I parted with the Captain at the foot of the hill, trebly instructed; that is to say, as to the fact, to the probable, and to the possible. If my beloved and I can meet, and make up without the mediating of this worthy gentleman, it will be so much the better. As little foreign aid as possible in my amorous conflicts has always been a rule with me; though here I have been obliged to call in so much. And who knows but it may be the better for the lady the less she makes necessary? I cannot bear that she should sit so indifferent to me as to be in earnest to part with me for ever upon so slight, or even upon any occasion. If I find she is—but no more threatenings till she is in my power—thou knowest what I have vowed.
All Will.'s account, from the lady's flight to his finding her again, all the accounts of the people of the house, the coachman's information to Will., and so forth, collected together, stand thus:
'The Hampstead coach, when the dear fugitive came to it, had but two passengers in it. But she made the fellow to go off directly, paying for the vacant places.
'The two passengers directing the coachman to set them down at the Upper Flask, she bid him set her down there also.
'They took leave of her, [very respectfully, no doubt,] and she went into the house, and asked, if she could not have a dish of tea, and a room to herself for half an hour.

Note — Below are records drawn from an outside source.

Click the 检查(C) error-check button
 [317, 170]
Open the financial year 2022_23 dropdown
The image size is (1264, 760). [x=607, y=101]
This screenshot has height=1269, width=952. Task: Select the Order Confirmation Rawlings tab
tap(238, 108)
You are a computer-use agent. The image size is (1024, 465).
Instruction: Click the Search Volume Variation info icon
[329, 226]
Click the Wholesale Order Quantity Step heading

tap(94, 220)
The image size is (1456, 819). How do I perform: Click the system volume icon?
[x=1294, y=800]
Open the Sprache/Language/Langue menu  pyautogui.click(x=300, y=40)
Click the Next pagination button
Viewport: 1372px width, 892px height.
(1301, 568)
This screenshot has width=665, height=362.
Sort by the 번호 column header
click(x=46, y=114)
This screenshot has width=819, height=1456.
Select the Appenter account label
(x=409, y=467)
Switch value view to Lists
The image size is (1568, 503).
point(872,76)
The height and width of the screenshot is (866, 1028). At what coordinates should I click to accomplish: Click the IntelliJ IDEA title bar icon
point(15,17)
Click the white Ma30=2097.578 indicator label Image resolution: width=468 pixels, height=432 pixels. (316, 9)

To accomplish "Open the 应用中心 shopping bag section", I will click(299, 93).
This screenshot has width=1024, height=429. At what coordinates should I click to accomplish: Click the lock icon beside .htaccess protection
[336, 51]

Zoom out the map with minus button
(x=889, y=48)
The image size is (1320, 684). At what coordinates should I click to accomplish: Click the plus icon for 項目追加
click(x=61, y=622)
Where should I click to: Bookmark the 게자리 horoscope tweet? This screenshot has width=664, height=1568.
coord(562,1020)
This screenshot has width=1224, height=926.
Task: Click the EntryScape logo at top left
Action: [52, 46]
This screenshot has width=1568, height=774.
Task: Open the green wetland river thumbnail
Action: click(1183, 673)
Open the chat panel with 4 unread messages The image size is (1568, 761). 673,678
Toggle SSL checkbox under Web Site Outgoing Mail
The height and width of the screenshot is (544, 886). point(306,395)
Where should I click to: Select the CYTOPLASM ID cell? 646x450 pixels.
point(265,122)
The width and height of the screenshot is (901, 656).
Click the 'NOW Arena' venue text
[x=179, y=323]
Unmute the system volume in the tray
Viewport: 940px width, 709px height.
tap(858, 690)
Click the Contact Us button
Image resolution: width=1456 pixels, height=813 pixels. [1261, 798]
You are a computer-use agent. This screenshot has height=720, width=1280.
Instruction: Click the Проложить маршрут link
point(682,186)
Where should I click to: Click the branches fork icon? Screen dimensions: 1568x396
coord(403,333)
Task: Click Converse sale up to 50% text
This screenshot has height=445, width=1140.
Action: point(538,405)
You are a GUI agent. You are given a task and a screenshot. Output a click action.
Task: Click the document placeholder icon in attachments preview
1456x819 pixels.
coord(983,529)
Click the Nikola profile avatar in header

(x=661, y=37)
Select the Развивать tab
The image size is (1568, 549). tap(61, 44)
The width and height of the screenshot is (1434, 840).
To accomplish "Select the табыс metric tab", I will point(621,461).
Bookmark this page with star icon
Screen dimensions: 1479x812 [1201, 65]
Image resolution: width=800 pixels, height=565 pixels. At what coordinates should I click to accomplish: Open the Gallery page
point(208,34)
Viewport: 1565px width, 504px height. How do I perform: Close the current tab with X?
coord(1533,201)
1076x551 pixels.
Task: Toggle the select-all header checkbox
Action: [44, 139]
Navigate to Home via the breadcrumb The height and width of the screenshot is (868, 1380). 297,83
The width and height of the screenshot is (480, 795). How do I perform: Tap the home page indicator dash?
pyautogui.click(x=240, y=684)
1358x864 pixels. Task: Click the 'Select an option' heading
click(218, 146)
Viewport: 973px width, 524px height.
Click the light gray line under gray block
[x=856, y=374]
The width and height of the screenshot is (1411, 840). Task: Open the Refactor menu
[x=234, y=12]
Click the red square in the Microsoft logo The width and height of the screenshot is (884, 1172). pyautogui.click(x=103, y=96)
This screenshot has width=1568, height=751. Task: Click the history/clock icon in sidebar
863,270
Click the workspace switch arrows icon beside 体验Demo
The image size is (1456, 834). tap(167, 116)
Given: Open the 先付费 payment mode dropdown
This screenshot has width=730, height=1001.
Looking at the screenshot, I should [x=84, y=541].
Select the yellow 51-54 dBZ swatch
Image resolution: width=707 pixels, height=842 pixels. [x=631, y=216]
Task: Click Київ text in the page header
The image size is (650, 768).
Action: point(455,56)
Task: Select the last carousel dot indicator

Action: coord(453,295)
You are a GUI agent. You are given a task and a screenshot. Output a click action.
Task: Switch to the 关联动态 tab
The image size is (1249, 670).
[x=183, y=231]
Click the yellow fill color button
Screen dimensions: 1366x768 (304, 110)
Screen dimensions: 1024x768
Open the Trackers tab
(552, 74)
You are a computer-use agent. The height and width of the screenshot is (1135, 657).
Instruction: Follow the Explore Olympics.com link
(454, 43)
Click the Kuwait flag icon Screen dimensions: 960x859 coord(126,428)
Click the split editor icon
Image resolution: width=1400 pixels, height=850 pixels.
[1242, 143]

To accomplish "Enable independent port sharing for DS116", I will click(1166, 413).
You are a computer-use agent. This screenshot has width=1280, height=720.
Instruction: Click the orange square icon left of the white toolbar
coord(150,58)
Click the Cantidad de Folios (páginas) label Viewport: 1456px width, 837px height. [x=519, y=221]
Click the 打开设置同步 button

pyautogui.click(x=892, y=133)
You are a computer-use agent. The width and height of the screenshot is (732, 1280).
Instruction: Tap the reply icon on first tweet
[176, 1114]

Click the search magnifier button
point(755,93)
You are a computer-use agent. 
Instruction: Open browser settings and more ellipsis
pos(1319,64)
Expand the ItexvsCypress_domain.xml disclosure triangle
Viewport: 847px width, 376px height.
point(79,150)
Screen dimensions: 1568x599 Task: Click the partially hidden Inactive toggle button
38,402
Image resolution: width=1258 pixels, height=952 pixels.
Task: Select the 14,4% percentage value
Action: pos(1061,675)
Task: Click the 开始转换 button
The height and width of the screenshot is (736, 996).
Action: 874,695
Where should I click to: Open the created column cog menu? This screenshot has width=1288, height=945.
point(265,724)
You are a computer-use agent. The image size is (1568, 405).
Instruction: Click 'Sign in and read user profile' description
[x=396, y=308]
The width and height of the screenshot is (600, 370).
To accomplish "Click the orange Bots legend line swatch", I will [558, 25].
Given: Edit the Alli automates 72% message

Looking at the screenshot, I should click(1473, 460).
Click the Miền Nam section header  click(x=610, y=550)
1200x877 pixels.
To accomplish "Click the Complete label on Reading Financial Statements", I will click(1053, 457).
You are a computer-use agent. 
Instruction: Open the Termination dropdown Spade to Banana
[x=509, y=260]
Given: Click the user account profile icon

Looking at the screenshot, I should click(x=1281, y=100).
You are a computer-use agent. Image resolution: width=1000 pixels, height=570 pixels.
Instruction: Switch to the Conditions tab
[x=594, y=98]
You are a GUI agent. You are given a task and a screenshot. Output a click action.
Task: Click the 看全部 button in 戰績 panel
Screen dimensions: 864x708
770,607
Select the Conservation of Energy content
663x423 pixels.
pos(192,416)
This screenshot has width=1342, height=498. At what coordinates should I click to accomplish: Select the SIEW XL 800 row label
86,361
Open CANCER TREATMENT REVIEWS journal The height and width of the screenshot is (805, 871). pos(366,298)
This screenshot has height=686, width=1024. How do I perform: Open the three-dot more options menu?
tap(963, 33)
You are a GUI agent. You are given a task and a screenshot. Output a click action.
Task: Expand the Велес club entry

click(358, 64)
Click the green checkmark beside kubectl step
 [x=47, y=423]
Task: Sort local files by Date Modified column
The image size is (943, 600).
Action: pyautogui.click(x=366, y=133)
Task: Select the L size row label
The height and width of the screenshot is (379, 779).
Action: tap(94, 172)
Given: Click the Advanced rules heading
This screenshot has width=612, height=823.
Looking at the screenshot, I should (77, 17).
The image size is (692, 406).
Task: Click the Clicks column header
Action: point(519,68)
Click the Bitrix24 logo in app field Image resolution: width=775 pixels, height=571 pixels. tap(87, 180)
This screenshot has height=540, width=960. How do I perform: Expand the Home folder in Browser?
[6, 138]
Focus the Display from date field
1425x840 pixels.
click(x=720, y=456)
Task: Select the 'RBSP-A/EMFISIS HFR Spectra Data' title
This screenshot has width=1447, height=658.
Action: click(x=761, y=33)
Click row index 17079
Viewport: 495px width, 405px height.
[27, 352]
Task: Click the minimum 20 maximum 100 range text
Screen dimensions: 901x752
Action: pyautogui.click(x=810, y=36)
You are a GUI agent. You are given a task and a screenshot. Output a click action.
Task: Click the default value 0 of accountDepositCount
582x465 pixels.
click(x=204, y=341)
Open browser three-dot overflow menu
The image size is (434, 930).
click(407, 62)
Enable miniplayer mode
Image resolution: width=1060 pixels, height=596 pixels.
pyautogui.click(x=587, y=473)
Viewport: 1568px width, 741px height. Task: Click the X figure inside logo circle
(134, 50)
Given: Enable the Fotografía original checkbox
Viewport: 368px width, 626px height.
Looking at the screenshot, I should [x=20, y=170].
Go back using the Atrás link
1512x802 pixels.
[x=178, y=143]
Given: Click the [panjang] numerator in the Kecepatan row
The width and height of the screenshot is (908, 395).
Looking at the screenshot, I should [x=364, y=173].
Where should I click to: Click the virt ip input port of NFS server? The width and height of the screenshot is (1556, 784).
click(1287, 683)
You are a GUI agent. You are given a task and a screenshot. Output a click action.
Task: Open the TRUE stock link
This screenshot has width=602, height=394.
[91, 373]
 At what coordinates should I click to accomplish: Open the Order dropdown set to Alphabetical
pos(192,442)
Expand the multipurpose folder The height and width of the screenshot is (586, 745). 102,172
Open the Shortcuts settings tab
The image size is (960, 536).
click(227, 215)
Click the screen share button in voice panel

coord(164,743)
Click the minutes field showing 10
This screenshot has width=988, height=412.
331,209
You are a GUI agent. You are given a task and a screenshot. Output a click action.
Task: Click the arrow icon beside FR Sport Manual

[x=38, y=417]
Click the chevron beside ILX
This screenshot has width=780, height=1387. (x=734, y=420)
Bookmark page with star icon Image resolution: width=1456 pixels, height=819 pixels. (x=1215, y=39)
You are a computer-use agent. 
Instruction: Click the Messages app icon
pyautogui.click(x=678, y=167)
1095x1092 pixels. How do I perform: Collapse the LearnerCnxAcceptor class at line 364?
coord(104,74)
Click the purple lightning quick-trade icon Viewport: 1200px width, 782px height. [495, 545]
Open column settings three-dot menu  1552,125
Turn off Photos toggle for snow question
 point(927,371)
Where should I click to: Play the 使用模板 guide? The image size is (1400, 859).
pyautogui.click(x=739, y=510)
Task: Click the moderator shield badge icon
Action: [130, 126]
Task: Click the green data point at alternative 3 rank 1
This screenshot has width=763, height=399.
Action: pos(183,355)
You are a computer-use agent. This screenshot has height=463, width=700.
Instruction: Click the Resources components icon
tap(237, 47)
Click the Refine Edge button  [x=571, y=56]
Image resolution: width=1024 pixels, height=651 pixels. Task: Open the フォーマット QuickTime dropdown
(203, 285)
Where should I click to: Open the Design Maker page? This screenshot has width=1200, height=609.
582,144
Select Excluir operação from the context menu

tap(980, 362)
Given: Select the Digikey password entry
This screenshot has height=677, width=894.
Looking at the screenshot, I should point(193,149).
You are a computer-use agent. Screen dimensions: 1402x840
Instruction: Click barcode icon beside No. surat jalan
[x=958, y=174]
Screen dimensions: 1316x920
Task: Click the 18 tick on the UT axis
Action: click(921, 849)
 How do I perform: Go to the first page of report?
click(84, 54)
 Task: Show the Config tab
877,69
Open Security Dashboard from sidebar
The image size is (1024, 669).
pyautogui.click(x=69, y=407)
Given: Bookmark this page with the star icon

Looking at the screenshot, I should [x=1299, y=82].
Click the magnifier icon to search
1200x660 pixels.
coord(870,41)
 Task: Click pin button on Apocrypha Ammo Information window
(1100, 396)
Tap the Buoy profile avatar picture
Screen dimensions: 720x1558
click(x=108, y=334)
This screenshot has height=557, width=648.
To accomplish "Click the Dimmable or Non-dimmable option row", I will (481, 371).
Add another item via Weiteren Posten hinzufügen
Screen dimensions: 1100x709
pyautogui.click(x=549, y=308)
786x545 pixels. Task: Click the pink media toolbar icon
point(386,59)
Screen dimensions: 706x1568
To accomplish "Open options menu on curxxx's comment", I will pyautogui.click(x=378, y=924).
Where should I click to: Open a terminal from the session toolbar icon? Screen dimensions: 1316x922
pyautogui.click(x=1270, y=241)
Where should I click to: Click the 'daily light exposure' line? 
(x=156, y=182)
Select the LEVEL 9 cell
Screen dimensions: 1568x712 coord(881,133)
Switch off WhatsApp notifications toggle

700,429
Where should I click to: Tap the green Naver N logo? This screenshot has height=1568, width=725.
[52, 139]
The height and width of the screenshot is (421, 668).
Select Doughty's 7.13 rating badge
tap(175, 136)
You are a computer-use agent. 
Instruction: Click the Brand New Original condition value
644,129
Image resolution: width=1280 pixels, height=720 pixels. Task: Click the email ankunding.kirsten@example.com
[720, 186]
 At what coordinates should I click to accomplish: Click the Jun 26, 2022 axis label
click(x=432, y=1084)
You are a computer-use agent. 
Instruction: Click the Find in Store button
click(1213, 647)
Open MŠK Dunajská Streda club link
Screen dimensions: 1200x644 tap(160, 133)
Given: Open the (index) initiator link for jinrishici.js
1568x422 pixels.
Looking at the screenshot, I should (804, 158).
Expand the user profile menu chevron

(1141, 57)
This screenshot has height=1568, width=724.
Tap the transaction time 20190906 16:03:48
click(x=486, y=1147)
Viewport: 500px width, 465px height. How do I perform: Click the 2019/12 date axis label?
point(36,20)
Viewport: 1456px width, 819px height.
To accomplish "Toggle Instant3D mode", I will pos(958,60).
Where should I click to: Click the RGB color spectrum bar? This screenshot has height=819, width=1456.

'They showed her up to the very room where I now am. She sat at the very table I now write upon; and, I believe, the chair I sit in was her's.' O Belford, if thou knowest what love is, thou wilt be able to account for these minutiae.
'She seemed spiritless and fatigued. The gentlewoman herself chose to attend so genteel and lovely a guest. She asked her if she would have bread and butter with her tea?
'No. She could not eat.
'They had very good biscuits.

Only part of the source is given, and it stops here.